Understanding Model Evals vs. Task-Based LLM Evaluations

·Jan 18, 2024 07:21 AM

I'm not sure a lot of the community understands the difference between Model Evals (MMLU) and task based LLM as Judge Evals. I think most of what actual AI Engineers are using are task based Evals, thought the community talks more about model Evals. The core difference is a task a based Eval is a fixed prompt template for a task, such as Evaluating the output of an LLM summarization. The model Eval does not have a fixed prompt template, its a general test suite. The entire prompt is the test question. Model Eval is like the SAT, a lot of questions to understand how well the model can answer questions. Task Eval is like an evaluation for a job or task someone might do, its a template to evaluate an outcome of that task, applied in the same format, over and over for each piece of data.

5 comments

· Sorted by Oldest

Vibhu S.
·
I think most of what actual AI Engineers are using are task based Evals, thought the community talks more about model Evals.
Pretty good way to put it. A lot of people on twitter really focus on model evals and comparing models on standard benchmarks to see which models are “better” but that doesn’t always translate to being better at a task. I see a lot of people making cool demos with the best models from leaderboards (mostly gpt-4) but they don’t do enough task based evals of their entire system (rag pipeline, latency, guardrails, regression tests, etc.) and they really overlook how robust the overall app is things start to break in all sorts of ways.
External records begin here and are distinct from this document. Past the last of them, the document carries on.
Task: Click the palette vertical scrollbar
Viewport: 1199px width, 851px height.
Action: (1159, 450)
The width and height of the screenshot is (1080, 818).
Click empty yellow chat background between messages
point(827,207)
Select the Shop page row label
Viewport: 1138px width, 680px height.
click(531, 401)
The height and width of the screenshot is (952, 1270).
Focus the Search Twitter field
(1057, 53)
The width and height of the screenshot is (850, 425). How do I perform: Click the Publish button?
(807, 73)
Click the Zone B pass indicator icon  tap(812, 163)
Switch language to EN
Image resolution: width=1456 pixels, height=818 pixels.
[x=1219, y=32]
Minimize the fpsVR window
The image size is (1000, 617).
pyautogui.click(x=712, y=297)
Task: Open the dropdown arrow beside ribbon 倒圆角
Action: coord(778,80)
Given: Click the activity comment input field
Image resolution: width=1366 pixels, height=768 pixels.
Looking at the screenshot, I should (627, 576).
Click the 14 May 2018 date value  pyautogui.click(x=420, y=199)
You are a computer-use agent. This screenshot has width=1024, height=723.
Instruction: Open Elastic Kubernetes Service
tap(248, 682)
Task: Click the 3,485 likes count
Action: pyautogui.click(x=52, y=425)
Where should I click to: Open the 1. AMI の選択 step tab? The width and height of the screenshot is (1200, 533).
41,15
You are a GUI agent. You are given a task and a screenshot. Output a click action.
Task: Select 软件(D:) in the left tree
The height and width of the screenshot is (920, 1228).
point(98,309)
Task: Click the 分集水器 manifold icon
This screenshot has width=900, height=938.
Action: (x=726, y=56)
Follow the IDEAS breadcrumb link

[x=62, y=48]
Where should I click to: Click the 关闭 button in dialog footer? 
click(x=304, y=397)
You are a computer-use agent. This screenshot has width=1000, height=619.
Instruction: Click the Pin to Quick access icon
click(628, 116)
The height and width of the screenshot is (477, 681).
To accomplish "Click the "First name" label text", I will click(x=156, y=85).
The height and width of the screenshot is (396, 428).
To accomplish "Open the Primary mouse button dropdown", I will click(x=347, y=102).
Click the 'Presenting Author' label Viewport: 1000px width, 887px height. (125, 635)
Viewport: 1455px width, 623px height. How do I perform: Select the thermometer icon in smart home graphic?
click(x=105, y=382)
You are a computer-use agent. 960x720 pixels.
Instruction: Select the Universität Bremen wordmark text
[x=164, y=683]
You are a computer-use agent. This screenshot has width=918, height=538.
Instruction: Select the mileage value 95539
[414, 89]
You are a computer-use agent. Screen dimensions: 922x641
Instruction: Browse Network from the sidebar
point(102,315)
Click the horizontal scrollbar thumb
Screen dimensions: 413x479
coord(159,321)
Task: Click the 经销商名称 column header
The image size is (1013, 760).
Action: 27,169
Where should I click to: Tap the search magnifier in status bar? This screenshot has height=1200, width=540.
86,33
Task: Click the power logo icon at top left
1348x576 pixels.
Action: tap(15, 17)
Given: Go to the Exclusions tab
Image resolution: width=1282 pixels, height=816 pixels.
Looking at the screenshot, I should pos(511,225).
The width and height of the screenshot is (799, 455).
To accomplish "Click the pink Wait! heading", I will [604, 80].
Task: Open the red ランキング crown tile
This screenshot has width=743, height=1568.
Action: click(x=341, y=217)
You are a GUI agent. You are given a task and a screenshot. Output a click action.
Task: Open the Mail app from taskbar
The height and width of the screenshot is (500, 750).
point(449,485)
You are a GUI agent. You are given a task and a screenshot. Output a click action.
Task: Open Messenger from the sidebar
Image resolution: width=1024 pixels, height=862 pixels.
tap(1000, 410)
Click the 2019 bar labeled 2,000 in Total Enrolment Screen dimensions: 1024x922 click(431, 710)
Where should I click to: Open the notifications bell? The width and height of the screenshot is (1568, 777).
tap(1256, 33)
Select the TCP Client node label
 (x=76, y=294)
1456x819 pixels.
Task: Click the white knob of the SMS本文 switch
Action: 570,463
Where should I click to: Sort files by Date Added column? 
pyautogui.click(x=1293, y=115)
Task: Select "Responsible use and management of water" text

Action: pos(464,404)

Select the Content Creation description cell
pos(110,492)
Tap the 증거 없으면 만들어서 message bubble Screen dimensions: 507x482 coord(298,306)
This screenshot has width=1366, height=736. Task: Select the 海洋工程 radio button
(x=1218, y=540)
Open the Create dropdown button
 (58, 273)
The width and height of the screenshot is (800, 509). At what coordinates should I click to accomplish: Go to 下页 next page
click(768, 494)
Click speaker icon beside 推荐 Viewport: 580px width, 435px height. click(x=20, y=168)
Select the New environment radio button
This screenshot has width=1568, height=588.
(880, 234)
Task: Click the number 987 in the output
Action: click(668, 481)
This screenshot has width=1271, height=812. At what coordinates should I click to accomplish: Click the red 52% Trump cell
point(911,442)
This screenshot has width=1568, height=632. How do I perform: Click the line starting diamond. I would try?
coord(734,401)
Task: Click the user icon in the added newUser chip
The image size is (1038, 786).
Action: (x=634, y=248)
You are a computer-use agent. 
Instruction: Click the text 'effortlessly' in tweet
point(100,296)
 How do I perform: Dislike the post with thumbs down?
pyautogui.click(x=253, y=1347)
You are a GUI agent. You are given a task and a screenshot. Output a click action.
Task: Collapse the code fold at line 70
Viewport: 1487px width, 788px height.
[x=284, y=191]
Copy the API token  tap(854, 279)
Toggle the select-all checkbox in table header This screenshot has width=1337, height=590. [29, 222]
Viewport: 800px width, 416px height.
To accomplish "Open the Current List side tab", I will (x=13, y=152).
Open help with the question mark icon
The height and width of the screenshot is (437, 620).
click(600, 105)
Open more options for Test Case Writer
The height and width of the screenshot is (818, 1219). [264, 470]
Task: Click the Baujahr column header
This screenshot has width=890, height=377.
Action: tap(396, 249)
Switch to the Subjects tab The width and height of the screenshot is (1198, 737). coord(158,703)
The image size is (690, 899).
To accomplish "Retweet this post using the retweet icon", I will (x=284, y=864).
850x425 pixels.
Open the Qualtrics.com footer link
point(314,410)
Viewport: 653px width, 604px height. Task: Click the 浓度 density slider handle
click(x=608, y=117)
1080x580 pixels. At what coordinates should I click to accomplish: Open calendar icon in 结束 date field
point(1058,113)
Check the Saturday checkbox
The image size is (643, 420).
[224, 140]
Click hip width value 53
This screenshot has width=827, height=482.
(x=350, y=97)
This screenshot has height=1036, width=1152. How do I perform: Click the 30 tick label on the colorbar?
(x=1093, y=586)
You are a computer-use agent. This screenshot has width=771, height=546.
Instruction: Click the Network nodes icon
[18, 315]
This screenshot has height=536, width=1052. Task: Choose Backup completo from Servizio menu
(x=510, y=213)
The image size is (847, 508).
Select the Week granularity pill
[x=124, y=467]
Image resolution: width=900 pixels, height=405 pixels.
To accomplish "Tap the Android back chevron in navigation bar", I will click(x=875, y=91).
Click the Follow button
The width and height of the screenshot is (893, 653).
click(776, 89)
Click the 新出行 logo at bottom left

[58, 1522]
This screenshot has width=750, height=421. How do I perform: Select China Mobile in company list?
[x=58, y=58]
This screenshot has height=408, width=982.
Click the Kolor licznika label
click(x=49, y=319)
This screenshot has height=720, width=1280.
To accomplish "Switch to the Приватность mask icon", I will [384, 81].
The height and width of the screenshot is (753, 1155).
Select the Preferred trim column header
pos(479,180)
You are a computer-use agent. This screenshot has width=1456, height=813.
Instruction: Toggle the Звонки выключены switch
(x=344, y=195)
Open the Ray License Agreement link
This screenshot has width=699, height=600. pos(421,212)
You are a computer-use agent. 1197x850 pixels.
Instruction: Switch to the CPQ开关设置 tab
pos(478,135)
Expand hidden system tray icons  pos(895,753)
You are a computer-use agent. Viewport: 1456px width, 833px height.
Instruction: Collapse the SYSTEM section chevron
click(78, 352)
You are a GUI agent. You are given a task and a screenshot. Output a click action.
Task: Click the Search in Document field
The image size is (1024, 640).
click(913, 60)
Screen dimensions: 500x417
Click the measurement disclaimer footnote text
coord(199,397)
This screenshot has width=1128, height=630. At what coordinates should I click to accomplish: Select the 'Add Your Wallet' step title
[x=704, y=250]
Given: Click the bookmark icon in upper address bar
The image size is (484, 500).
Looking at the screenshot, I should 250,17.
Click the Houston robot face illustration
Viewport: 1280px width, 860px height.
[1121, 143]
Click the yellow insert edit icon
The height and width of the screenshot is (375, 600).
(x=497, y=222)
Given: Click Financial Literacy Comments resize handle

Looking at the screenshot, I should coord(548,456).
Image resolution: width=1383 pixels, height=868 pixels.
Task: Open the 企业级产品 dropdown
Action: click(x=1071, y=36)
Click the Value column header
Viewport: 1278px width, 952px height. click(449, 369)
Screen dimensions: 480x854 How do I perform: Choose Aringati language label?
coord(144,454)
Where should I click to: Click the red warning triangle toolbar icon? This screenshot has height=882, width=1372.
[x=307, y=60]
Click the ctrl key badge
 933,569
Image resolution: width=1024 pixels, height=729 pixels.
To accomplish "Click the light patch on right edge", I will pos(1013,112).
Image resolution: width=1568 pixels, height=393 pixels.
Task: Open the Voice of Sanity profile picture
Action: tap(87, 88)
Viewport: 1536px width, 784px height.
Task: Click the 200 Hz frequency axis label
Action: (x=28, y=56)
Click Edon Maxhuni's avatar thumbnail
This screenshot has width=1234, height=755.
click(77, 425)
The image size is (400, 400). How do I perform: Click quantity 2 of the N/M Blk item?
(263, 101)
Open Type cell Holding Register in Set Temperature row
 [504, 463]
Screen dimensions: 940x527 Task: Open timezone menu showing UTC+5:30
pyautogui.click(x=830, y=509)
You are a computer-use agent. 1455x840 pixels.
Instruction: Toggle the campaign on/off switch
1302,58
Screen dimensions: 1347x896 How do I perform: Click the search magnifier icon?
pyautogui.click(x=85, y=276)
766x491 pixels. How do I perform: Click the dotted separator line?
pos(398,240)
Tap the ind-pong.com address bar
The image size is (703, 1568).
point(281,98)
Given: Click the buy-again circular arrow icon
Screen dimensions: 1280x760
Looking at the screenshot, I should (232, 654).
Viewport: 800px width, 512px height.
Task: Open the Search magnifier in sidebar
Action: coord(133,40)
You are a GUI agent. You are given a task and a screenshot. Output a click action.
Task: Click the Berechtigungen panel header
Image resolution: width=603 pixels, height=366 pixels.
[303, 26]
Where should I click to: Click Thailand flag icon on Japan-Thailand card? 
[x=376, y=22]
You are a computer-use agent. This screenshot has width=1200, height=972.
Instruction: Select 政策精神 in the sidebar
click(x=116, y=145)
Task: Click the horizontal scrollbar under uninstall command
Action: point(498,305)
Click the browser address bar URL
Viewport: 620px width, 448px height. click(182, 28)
Too many people are overlooking the importance of system evals and overly focusing on model evals.
Tea
·
Does Arize offer also evaluation how good the model works in response to different prompts?
Vibhu S.
·
Came across this paper on task based evals with LLMs the other day and it’s on my list to go through - https://arxiv.org/pdf/2401.07103.pdf
Jason
·
Tea I think what you are asking is prompt template comparisons. Arize cloud does have a lot of support around that, A/B comparisons.
Jason
·
Vibhu S. Will check out the paper. Funny enough I just saw someone post this same paper on twitter was bookmarking it. We have some really good research dropping tomorrow from Aparna D. on Numeric Score Evals and how LLMs struggle with continuous range estimation.
👍1
🔥1